- Born: ca. 1992
- Died: June 5, 2016 (aged 24) Mogadishu, Somalia
- Cause of death: Gunshot wounds
- Body discovered: Outside a university in Mogadishu’s northwestern neighborhood of Hodan
- Education: Plasma University
- Occupations: Broadcast journalist and producer
- Years active: 4 years
- Employer(s): Radio Mogadishu and Somali National Television
- Known for: youth empowerment
- Television: Somali National Television
- Father: Salad Osman
- Family: six siblings

= Sagal Salad Osman =

Sagal Salad Osman, also known as Sagal Osman, (ca. 1992 - June 5, 2016), a Somali producer and journalist for Radio Mogadishu in Mogadishu, Somalia, was the second female journalist killed within six months in Somalia, one of the most deadly countries for journalists. It is believed that Al-Shabaab, a militant group who is connected to Al-Qaeda, is responsible for her death.

== Personal ==
Sagal Salad Osman, daughter of the former Somali Youth Organization president Salad Osman, was a 24-year-old journalist. Osman was a student at Plasma University, where she was studying computer science. After her mother had died, she took care of her six siblings.

== Career ==
Osman worked as a presenter and producer at a state-run Radio Mogadishu. She was also a broadcaster for Somali National Television. Before she was killed, Osman was a television producer and news anchor.

== Death ==

On Sunday, June 5, 2016, Osman had just finished a meeting to prepare for her final exam and went with her friends to a restaurant away from Plasma University, when she was murdered at around 3:30 pm. She was gunned down by three unidentified armed men with a pistol outside the front gate of her university in Mogadishu's northwestern neighborhood of Hodan. She was rushed to the hospital, but died on the way. Many of her colleagues went to identify her body. According to Ali Abdulkadir, "they had no idea why Osman was killed". Somali security forces collected her body from the scene. The police heard the gunshots from where Osman was shot and rushed to the scene. By the time they got there, the gunmen had already escaped. No one was ever arrested for the crime or claimed responsibility for the murder.

== Context ==
Sagal Salad Osman was shot several times in the head and chest in June by three armed men with a pistol in Mogadishu's northwestern neighborhood of Hodan. The men who killed Osman are suspected members a militant group linked to Al-Qaeda called the Shabaab. The police believed that Al-Shabaab was the one behind the killing. She was currently working as a producer and presenter for the state-run Radio Mogadishu station and anchored her career towards youth empowerment by working in television. Journalists who worked in media, like where Osman worked, were frequently targeted by the Shabaab.

== Impact ==
Osman was the first female journalist killed in 2016, but was the second female murdered within six months. Since 1992, there has been more than 60 journalists murdered in Somalia, making it one of the most dangerous countries in the world for media workers. The deadliest year by far for journalist in Somalia has been in 2012 when 18 media workers were killed. Between 2007 and 2015, about 45 Somali journalists were killed.

== Reactions ==

Reporters Without Borders said in their statement, "The government must react to the extraordinary level of terrorism and violence that is consuming Somalia. We ask the authorities to conduct a swift and thorough investigation in order to shed light on this appalling murder and bring those responsible to justice."

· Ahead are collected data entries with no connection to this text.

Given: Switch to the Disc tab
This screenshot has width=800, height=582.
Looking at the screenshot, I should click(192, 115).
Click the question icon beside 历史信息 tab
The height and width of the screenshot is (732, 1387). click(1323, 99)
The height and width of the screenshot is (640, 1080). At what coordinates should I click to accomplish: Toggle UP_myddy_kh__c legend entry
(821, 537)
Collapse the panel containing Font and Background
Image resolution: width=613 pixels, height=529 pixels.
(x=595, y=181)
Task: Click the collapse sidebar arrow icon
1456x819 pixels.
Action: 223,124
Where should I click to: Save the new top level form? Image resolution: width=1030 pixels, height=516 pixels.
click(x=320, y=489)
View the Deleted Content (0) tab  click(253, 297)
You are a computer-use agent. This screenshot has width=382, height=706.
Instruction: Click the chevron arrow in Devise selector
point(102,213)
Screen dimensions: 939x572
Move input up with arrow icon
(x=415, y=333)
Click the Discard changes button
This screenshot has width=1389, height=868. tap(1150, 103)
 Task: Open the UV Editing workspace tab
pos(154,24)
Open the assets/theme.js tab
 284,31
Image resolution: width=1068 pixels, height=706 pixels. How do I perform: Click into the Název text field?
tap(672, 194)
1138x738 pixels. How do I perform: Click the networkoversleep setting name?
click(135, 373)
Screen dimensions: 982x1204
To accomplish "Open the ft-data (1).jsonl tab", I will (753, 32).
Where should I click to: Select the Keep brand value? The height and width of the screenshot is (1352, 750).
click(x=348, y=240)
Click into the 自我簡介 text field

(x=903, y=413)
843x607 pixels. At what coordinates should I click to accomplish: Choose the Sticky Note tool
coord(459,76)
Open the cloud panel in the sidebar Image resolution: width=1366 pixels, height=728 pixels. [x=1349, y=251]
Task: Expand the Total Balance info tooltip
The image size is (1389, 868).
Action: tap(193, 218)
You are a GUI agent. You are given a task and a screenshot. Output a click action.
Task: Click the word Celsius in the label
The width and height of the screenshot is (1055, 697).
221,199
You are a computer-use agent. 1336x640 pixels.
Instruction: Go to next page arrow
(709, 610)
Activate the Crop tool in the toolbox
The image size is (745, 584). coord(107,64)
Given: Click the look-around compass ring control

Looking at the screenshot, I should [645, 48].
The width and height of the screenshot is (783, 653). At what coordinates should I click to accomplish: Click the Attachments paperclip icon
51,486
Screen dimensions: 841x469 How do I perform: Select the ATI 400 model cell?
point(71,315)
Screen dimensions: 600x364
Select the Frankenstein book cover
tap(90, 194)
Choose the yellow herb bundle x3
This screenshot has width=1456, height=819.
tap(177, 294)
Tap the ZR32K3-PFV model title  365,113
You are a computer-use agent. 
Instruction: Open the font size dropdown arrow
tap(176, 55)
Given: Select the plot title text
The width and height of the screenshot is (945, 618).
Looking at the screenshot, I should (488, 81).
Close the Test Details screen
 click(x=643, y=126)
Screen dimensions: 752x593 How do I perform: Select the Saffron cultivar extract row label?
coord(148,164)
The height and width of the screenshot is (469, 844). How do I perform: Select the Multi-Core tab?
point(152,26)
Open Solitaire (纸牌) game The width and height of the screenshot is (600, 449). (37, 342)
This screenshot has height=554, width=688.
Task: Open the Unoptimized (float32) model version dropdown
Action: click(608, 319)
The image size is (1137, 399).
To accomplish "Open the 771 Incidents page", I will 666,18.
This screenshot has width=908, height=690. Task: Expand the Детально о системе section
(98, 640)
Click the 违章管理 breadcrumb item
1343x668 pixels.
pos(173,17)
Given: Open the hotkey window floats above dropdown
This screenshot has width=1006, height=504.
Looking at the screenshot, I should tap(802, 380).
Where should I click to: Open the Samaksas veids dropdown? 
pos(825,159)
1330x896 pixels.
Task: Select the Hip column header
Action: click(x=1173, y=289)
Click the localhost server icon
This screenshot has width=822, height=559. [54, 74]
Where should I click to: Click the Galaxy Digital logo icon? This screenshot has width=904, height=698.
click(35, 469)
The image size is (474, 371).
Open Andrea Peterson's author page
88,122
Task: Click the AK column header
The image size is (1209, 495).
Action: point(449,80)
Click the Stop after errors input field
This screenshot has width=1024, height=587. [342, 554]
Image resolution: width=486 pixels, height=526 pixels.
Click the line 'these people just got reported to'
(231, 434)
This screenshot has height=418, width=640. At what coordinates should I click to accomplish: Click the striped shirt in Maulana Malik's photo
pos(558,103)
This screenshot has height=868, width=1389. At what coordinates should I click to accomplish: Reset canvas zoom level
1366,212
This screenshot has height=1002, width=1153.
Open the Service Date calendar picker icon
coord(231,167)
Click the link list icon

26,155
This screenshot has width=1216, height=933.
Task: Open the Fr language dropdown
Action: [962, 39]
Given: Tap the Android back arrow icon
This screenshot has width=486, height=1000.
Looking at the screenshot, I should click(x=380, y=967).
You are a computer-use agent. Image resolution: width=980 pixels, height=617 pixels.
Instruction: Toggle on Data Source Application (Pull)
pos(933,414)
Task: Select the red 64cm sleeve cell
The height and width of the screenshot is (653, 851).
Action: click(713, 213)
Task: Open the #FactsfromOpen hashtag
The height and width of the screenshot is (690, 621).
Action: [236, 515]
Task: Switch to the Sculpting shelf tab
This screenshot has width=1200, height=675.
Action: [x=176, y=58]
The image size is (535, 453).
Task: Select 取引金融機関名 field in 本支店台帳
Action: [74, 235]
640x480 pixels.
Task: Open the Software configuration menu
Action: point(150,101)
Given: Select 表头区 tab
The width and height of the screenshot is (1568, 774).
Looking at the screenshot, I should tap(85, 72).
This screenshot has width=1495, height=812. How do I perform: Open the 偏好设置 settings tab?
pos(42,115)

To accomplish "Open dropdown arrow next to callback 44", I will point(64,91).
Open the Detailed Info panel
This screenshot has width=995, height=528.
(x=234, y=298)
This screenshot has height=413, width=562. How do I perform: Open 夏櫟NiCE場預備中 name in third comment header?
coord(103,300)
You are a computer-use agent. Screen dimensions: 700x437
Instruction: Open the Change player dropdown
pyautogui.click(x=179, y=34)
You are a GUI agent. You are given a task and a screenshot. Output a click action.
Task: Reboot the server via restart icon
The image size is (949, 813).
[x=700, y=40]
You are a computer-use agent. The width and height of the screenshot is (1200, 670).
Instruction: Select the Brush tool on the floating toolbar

Mohamed Ibrahim Moalimuu, secretary general of the National Union of Somali Journalists said, "We condemn in the strongest terms possible, and we call for the government to probe and bring those who were behind the killing to justice." France condemned Osman's murder and said that those responsible for her death must be brought to justice and that this crime must be fully investigated.